How basketry preserved a people
Zulu basketry began to die out because of tin and plastic containers, but now the craft is flourishing.
Courtesy of the Samuel P. Harn Museum of Art
Beauty Ngxongo's basket is a domestic object shaped to hold liquids, but it also holds a community's traditions. Ms. Ngxongo is the most renowned Zulu basket weaver alive. Her work is in New York's Metropolitan Museum of Art, major South African museums, and Washington's Smithsonian Institution.
The story of Zulu basketry is one of revival. The craft was dying because of the introduction of tin and plastic containers. A Swedish minister, Kjell Lofroth, and his wife, Bertha, witnessed the decline in local crafts. When drought struck in the late 1960s and people in the rural KwaZulu-Natal Province faced starvation, Mr. Lofroth began the Vukani ("Wake up and get going") Arts Association to help single women support their families. Only three elderly women knew how to make baskets, but they taught others. A market, and the craft, flourished.
As a child, Ngxongo wove doormats and table mats. About 30 years ago a neighbor taught her how to make elaborate, geometrically patterned baskets from grasses and palm leaves dyed with berries, roots, and bark. Hand-stitched with 180 to 300 stitches per square inch, the watertight baskets can take months to make.
Ngxongo now employs 13 women to make the grass calabashes. Sadly, her village north of Durban is the epicenter of HIV/AIDS. She has lost many friends and family members.

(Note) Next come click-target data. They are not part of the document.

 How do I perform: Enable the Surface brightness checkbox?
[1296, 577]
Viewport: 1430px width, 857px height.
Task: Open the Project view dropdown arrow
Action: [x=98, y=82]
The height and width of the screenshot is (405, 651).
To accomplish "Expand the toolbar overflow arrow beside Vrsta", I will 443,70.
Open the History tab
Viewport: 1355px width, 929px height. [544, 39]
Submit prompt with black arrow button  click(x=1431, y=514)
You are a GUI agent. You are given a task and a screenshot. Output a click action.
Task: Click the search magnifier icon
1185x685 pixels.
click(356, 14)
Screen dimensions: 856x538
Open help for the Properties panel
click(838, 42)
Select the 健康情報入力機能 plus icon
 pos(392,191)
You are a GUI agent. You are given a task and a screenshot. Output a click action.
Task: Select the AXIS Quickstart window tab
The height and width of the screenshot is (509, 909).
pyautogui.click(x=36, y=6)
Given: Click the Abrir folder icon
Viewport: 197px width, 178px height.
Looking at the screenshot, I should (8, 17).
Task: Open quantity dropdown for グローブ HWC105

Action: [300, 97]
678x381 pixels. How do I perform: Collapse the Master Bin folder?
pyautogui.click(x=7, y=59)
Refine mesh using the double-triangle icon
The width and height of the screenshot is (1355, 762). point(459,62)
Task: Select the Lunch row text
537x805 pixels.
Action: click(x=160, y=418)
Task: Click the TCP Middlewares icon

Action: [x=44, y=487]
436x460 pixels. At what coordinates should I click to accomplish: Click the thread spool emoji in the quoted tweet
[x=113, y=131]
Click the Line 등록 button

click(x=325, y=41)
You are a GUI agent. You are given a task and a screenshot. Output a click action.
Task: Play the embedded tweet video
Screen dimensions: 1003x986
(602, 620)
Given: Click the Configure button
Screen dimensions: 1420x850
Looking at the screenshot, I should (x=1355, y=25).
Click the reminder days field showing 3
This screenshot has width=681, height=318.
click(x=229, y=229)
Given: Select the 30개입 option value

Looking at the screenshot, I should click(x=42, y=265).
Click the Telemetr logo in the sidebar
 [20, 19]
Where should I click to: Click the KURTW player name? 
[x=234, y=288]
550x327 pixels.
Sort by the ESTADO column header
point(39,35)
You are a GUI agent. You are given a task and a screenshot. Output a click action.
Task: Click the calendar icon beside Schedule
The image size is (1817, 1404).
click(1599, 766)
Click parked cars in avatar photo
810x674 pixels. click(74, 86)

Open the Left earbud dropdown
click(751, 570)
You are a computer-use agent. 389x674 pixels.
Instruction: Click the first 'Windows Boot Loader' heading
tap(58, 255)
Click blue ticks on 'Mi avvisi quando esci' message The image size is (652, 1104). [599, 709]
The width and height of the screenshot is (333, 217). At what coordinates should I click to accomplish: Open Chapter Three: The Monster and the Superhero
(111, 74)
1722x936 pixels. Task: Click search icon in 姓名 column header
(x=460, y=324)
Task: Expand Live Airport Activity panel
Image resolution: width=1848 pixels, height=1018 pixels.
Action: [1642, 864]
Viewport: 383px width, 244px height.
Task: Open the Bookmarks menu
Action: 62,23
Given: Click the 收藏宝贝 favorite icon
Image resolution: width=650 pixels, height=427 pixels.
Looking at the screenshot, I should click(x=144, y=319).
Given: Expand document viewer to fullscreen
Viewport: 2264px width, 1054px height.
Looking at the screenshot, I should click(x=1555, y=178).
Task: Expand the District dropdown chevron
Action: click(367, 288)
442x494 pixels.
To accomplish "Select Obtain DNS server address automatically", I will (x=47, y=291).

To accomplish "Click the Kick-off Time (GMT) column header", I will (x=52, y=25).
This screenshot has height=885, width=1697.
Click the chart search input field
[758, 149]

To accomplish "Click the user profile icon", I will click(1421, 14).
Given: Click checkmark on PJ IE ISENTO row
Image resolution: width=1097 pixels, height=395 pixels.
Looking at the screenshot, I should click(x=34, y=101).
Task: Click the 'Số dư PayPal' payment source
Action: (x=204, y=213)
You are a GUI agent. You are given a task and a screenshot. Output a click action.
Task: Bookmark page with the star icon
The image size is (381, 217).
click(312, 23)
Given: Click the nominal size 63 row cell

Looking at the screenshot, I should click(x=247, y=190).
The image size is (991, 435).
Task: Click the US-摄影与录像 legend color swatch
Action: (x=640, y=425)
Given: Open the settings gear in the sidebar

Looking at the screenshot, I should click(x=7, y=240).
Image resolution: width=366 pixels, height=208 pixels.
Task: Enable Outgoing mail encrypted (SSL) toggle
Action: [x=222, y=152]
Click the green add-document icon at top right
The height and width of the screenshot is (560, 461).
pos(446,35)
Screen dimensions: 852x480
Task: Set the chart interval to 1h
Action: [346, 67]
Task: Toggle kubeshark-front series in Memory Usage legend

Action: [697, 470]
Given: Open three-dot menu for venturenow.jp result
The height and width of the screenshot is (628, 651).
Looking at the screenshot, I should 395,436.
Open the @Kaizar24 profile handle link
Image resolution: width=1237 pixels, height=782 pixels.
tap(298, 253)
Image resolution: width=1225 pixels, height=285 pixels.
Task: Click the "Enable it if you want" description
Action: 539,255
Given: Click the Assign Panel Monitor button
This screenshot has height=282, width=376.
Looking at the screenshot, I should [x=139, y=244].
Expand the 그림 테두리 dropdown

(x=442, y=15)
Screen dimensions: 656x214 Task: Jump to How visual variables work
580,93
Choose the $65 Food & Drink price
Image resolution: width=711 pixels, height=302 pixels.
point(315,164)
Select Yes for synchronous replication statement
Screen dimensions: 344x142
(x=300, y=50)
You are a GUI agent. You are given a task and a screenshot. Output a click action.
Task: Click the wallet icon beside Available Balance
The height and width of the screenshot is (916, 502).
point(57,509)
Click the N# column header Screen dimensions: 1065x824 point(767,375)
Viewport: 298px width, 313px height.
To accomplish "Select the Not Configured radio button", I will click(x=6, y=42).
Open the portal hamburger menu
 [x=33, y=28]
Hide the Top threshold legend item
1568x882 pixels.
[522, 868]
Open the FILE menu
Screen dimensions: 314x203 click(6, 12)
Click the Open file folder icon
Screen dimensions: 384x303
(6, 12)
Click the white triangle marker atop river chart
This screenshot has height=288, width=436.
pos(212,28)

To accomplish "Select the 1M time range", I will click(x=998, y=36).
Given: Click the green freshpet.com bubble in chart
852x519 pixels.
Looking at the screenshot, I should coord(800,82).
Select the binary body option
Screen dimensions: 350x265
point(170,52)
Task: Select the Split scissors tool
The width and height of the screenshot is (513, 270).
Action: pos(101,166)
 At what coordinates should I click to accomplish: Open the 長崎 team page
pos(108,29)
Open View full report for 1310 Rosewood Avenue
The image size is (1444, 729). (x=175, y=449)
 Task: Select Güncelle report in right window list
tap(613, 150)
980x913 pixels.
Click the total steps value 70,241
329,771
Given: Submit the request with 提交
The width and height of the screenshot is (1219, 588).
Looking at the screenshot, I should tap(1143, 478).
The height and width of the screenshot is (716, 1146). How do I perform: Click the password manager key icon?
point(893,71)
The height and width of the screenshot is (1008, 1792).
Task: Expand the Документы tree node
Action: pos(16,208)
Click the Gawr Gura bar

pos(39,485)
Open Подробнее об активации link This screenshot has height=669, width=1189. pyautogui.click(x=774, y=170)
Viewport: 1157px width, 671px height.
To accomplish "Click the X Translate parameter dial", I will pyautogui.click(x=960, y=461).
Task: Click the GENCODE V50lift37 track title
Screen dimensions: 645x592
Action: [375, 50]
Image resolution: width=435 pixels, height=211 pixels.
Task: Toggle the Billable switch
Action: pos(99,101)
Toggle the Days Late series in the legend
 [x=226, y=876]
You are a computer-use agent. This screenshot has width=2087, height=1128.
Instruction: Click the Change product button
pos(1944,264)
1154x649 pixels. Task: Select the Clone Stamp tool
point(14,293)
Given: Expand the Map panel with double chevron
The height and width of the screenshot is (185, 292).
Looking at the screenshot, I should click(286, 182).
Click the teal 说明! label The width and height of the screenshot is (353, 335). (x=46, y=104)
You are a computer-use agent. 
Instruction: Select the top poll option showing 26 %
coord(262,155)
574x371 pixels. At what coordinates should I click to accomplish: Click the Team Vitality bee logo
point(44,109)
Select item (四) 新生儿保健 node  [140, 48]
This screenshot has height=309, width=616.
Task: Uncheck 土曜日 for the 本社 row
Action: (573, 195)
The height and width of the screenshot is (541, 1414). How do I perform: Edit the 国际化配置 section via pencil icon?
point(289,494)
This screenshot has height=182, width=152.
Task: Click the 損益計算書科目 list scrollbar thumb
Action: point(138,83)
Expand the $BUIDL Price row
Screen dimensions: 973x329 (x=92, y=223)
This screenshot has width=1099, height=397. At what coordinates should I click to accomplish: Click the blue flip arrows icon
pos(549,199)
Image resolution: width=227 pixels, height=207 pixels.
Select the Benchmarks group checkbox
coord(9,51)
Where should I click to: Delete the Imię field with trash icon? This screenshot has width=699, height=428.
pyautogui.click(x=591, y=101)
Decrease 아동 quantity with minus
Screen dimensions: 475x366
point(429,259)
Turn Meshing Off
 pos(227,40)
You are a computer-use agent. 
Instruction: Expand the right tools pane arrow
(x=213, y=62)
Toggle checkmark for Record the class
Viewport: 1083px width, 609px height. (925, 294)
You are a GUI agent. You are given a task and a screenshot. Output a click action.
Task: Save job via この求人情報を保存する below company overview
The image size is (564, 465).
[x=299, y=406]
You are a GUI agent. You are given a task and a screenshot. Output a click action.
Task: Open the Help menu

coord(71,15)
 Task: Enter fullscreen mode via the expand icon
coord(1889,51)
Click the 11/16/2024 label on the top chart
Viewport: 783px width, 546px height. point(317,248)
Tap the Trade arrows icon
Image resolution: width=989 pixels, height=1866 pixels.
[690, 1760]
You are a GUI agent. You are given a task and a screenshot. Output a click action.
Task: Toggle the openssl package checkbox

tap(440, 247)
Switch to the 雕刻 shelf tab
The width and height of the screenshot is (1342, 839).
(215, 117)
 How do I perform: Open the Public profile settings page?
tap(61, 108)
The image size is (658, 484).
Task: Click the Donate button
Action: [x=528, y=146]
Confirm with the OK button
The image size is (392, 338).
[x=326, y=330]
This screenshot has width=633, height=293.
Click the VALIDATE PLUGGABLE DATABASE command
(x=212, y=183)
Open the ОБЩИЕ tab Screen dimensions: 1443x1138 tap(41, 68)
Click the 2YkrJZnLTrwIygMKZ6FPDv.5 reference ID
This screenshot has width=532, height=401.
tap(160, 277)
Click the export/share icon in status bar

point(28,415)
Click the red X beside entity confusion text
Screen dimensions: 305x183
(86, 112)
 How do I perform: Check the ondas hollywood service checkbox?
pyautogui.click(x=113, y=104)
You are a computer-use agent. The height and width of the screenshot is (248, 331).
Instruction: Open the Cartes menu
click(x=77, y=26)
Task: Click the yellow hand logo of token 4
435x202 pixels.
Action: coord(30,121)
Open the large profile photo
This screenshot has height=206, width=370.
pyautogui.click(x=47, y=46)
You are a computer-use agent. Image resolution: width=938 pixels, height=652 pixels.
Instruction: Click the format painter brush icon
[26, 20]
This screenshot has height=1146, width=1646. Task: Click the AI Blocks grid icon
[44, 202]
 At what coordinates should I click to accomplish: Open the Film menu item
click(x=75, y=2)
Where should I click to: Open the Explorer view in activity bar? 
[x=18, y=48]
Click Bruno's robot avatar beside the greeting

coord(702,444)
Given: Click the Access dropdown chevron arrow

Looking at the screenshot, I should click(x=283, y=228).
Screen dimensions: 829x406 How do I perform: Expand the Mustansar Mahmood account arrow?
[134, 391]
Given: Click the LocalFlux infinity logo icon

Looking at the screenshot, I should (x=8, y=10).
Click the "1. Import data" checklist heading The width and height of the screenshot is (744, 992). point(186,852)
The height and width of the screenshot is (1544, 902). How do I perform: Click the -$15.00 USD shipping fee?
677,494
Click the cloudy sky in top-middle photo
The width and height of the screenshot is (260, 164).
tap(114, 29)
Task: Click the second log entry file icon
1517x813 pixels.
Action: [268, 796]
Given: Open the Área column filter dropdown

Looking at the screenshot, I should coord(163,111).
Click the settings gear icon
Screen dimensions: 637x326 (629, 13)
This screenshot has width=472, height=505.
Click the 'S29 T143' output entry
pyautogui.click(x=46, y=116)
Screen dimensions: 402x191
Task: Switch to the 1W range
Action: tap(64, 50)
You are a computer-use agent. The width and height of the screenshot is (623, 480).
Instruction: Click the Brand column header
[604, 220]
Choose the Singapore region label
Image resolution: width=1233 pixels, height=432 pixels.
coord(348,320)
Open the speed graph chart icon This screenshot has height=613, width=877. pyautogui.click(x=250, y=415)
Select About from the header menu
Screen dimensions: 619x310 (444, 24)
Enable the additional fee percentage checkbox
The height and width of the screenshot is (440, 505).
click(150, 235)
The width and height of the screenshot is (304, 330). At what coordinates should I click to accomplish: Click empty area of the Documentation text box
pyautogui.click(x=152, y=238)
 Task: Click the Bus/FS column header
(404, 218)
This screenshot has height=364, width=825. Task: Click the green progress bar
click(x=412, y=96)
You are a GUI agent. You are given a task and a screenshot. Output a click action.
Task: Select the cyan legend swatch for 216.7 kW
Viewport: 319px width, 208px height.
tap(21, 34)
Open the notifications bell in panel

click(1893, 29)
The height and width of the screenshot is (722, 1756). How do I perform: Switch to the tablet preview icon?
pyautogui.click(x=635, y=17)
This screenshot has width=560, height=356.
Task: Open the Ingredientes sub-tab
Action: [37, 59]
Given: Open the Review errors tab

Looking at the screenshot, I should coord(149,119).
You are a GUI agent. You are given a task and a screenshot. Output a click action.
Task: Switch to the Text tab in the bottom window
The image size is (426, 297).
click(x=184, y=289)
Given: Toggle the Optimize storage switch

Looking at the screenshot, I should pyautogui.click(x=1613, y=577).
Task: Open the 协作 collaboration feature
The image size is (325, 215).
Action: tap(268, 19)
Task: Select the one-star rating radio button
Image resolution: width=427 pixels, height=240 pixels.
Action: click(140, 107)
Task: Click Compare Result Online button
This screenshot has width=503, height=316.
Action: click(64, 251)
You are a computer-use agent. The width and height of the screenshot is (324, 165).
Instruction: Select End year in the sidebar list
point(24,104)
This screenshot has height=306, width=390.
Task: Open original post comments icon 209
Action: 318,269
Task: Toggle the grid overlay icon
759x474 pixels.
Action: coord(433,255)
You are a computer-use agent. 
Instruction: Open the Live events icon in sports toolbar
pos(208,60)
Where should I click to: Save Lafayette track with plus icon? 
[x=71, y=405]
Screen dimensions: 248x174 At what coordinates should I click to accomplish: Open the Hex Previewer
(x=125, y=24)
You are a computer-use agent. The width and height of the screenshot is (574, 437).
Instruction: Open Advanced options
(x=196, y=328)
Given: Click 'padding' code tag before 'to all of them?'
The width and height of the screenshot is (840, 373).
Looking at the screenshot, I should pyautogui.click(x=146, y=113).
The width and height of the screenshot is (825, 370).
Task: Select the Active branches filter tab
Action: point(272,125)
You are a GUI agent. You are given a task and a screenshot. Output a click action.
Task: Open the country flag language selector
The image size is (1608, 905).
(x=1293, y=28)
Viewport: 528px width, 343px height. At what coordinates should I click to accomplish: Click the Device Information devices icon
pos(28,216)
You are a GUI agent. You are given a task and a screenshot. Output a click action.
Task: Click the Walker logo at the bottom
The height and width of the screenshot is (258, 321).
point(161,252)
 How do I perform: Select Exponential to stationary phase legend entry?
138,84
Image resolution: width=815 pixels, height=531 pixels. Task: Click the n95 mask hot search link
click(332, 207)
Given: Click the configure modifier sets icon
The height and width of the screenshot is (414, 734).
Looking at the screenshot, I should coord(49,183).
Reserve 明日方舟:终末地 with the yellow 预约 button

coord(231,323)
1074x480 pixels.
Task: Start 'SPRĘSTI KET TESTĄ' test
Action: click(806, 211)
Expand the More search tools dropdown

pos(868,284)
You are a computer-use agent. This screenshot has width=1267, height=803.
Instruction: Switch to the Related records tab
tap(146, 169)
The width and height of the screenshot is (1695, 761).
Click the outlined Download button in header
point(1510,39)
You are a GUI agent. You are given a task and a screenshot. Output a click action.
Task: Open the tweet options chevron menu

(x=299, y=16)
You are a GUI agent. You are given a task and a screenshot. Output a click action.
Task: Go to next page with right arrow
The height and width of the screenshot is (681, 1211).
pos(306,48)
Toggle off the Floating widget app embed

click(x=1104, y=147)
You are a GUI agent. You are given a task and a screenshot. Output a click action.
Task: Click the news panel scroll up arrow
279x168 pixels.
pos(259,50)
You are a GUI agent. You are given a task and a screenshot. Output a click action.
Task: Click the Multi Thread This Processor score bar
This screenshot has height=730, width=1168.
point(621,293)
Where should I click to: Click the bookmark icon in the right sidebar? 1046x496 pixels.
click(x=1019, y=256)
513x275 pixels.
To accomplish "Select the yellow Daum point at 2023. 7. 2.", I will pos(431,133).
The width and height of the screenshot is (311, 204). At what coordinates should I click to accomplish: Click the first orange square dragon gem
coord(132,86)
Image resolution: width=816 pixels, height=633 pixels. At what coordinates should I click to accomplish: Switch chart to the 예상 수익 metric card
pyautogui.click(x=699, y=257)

"It's a sad story, but it's also a story of empowerment and triumph," says Susan Cooksey, curator of African art at the Samuel P. Harn Museum of Art at the University of Florida in Gainesville. "Beauty is a survivor and a champion," she adds. "That makes [what she creates] more than just a beautiful work of art. There's a lot of love in there, and spiritual strength."